General information

Title
Extensional Paramodulation for Higher-Order Logic and its Effective Implementation Leo-III
Author
Alexander Steen
Year
2018, submitted on June 7th, 2018
Supervisor
Prof. Dr. habil. Christoph Benzmüller, Freie Universität Berlin
Second examiner
 
Prof. Dr. Geoff Sutcliffe, University of Miami

Abstract [top]

In this thesis, the theoretical foundations and the practical components for implementing an effective automated theorem proving system for higher-order logic are presented. A primary focus of this thesis is the provision of evidence that a paramodulation-based proof calculus can effectively be employed for performant equational reasoning in Extensional Type Theory (higher-order logic).

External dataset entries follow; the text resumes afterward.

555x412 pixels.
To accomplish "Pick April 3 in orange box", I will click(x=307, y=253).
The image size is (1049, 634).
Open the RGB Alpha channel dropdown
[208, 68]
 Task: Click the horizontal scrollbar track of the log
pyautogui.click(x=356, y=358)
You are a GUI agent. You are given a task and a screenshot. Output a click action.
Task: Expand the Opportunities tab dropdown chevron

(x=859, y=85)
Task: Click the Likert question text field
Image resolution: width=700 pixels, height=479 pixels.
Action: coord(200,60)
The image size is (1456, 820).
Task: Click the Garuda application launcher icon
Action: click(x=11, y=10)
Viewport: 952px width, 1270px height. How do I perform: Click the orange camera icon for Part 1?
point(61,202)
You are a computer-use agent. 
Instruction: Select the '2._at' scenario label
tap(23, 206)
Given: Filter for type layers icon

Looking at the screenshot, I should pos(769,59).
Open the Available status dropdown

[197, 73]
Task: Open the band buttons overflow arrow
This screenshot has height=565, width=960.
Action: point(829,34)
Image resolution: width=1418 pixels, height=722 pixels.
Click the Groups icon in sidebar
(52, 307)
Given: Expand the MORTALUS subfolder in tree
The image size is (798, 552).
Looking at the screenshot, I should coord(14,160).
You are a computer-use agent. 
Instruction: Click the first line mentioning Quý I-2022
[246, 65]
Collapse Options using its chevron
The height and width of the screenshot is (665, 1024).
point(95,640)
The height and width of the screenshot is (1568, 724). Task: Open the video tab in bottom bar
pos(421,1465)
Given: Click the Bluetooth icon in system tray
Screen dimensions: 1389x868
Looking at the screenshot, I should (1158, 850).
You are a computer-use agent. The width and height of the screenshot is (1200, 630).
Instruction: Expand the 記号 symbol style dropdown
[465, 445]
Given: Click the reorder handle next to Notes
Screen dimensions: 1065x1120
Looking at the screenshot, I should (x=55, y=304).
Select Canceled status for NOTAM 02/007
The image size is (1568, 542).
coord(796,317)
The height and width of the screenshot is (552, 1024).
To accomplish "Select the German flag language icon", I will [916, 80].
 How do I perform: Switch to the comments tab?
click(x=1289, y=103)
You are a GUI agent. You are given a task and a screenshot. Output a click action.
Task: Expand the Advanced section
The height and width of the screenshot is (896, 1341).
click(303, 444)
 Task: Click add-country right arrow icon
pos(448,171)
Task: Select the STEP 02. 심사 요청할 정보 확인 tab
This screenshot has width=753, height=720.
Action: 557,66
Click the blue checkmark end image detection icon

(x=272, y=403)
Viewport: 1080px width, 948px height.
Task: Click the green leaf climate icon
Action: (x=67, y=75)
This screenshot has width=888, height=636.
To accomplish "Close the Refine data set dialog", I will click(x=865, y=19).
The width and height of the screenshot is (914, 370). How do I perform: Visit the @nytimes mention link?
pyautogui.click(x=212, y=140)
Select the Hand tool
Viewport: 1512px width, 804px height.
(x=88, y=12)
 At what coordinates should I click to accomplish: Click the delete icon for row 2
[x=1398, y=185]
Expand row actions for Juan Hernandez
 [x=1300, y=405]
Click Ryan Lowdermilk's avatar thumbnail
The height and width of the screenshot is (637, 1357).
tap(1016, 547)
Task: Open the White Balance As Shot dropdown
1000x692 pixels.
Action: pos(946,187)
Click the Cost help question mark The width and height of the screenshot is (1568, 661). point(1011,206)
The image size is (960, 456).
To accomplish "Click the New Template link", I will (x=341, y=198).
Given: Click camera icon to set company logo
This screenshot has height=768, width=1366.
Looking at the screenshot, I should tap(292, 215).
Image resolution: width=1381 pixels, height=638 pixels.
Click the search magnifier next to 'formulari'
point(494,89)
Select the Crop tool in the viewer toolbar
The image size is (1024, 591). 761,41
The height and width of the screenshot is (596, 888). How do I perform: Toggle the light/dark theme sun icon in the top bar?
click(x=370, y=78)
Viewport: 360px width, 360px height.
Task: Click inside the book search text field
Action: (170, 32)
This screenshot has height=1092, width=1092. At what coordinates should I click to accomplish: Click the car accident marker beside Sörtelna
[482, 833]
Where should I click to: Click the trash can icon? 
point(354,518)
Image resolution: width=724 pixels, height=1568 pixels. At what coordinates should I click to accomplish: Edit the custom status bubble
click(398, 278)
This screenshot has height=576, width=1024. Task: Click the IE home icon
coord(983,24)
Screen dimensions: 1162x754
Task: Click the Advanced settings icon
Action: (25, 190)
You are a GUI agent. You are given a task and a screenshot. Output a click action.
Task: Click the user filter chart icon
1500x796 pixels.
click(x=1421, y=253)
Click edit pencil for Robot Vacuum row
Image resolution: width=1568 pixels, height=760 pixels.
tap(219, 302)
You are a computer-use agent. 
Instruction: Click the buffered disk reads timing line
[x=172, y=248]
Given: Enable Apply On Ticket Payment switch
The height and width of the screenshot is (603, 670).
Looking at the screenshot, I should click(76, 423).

To that end, a sound and complete paramodulation calculus for extensional higher-order logic with Henkin semantics is presented. The completeness proof hereby unifies and simplifies existing abstract consistency techniques for a formulation of higher-order logic that is based on primitive equality as sole logical connective.

In the practically motivated main part of this thesis, the design and architecture of the new higher-order theorem prover Leo-III is presented. Leo-III in based on the discussed paramodulation calculus and implements additional, practically motivated inference rules including equational simplification routines such as heuristic rewriting and support for reasoning with choice. The system encompasses a flexible mechanism for asynchronous cooperation with first-order reasoning systems, a powerful proof search procedure and a sophisticated and efficient set of underlying data structures. Additionally, pragmatic and practically significant features of Leo-III are discussed, including its native support for polymorphic higher-order logic and reasoning in higher-order quantified modal logics. An evaluation on a heterogeneous set of benchmark problems confirms that Leo-III is one of the most effective and versatile higher-order automated reasoning systems to date.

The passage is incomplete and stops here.